**Action item**: Whenever a line of the records below contains the word "under", copy that line.

Dataset entries
_ _ _ _ _ _ _
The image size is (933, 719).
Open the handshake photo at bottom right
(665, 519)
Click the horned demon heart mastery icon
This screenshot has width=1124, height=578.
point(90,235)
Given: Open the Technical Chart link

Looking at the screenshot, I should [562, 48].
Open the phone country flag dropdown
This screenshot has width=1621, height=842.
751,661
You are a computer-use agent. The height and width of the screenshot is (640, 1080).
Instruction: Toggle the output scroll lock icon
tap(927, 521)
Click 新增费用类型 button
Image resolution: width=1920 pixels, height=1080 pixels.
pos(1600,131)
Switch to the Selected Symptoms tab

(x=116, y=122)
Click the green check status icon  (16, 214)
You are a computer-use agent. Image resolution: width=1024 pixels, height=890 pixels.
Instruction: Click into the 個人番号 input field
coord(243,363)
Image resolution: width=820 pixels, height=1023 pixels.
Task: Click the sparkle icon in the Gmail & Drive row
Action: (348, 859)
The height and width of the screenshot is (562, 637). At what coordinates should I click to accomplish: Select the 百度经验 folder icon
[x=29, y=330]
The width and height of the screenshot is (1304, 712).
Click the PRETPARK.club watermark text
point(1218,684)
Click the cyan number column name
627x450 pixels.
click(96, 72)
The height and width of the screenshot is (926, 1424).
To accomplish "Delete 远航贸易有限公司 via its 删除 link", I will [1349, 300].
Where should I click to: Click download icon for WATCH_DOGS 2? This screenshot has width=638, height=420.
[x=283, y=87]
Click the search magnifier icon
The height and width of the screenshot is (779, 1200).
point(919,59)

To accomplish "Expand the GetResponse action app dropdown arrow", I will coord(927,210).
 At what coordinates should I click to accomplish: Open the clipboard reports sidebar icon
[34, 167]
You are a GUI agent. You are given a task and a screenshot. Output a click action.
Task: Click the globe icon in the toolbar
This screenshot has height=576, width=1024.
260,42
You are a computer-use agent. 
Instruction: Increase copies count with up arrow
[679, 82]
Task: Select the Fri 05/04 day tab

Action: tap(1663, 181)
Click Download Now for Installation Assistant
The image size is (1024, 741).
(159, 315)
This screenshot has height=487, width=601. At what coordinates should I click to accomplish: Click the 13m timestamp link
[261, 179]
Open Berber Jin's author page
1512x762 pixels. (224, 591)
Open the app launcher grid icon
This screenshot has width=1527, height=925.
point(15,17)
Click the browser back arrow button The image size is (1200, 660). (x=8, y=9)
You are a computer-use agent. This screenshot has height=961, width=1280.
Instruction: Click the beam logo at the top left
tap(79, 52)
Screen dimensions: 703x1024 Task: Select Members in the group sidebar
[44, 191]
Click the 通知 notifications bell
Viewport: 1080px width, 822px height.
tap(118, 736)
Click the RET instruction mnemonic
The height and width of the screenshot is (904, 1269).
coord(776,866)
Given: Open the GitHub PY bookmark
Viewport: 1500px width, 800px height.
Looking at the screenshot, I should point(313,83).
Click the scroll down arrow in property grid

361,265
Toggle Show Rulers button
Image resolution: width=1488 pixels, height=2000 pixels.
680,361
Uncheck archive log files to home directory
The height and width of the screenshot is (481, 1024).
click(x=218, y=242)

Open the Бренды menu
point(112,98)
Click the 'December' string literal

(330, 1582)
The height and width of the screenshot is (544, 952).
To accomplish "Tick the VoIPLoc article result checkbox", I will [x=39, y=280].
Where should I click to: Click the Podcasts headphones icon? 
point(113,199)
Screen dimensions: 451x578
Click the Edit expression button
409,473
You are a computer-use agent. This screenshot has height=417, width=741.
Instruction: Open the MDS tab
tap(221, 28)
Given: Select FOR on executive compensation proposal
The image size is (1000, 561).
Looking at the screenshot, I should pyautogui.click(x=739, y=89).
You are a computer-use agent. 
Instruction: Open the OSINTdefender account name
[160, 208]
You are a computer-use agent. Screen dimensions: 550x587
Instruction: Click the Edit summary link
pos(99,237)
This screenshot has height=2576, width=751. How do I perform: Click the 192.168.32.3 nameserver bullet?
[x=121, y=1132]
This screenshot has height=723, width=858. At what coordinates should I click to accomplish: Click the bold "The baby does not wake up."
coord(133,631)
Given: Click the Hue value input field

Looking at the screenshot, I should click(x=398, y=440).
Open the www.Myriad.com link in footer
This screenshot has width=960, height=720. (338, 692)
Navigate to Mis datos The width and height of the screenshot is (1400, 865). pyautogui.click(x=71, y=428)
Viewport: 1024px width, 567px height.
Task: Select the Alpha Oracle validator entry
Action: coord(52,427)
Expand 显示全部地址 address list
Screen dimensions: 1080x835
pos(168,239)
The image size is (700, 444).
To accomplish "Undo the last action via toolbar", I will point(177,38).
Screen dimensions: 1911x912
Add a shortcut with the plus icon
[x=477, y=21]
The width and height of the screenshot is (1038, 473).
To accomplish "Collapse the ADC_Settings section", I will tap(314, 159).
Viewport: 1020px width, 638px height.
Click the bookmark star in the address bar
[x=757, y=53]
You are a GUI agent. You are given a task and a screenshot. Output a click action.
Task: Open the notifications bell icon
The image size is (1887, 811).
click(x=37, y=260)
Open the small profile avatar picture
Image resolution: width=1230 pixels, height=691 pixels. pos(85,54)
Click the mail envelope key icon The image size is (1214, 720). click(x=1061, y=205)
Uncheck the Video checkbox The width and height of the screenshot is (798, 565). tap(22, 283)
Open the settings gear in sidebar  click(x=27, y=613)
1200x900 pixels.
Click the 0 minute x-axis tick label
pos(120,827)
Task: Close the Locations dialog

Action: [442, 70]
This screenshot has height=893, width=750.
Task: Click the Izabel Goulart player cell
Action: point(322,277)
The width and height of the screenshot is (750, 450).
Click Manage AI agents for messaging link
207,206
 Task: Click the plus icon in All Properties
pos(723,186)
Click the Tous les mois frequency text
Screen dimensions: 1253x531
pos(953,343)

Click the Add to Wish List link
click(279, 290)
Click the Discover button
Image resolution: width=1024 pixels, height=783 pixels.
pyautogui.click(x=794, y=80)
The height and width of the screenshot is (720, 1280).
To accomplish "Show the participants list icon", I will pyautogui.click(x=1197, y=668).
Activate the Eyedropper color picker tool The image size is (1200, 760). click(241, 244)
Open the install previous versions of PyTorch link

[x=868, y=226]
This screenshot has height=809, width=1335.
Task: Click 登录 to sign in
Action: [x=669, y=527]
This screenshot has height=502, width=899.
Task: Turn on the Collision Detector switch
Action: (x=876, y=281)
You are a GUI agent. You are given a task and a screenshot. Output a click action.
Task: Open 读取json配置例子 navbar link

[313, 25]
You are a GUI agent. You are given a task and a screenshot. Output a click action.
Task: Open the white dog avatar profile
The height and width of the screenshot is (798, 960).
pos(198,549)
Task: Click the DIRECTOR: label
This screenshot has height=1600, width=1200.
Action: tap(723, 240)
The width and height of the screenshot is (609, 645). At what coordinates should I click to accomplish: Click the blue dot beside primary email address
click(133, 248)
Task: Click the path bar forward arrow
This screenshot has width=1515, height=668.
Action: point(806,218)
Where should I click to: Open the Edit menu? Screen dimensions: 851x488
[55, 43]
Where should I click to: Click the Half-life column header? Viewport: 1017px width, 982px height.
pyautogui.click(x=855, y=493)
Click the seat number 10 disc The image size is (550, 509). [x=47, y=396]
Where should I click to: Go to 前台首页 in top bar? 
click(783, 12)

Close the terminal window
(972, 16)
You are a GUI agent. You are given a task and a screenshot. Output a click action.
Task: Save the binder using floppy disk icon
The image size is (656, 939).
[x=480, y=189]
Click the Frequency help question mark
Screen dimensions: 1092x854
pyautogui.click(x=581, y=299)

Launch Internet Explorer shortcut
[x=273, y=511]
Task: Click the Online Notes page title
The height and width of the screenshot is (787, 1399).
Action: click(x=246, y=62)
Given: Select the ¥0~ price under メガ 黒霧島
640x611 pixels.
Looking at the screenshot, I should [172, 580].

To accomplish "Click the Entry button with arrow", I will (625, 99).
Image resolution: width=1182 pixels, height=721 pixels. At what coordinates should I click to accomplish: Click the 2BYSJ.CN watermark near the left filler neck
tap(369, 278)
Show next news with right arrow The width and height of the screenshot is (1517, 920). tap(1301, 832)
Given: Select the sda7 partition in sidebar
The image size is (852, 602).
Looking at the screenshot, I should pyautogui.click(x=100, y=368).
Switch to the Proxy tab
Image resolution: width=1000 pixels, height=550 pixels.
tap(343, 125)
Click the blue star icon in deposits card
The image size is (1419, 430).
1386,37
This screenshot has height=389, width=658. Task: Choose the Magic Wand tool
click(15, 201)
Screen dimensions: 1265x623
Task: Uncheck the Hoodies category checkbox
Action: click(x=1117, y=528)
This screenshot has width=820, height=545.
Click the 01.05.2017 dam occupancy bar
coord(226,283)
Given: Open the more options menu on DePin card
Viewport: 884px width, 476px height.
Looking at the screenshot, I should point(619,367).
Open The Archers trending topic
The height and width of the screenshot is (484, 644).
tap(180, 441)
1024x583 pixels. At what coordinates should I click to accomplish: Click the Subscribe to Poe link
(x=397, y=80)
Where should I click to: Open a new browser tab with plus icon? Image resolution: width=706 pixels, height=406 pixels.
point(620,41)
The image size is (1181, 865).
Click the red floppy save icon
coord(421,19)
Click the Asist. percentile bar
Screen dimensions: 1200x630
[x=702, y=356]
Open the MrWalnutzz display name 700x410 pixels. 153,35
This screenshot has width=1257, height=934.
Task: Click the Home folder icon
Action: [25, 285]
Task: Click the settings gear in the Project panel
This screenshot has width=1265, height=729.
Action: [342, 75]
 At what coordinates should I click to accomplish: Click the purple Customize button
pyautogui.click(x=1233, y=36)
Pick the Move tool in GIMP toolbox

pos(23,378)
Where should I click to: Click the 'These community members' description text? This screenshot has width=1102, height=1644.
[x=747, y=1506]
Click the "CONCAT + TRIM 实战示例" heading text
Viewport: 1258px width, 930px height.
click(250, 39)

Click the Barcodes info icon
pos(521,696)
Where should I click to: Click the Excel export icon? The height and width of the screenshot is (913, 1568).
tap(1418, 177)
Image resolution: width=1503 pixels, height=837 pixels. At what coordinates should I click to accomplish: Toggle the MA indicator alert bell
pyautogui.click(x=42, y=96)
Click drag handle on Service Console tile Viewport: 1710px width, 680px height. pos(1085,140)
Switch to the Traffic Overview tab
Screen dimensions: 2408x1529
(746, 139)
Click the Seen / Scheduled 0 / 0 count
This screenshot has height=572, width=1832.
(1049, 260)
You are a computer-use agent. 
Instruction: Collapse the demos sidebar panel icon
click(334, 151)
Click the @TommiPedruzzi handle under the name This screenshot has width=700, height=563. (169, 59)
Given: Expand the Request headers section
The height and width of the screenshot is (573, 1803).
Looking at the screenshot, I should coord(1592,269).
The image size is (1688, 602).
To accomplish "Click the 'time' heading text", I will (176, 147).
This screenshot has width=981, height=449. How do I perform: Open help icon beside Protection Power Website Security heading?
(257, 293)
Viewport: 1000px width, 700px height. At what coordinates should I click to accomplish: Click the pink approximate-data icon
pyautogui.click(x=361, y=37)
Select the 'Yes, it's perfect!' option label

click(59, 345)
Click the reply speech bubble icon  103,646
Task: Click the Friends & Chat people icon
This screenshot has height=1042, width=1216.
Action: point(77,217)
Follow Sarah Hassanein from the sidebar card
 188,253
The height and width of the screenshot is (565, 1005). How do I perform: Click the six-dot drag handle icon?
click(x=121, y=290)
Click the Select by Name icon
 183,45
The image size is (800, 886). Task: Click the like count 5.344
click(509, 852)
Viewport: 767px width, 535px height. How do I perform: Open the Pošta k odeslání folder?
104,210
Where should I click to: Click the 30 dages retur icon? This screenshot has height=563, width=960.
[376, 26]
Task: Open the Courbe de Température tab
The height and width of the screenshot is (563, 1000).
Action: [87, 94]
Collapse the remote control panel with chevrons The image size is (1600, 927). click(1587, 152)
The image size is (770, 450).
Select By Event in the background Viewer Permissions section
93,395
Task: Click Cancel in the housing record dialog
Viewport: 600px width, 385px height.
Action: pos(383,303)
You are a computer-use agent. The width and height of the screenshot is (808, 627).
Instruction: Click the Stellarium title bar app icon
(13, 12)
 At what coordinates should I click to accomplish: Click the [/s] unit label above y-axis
_ _ _ _ _ _ _
**Answer box**:
Given: Select the ¥0~ price under メガ 黒霧島
Click the @TommiPedruzzi handle under the name This screenshot has width=700, height=563. (169, 59)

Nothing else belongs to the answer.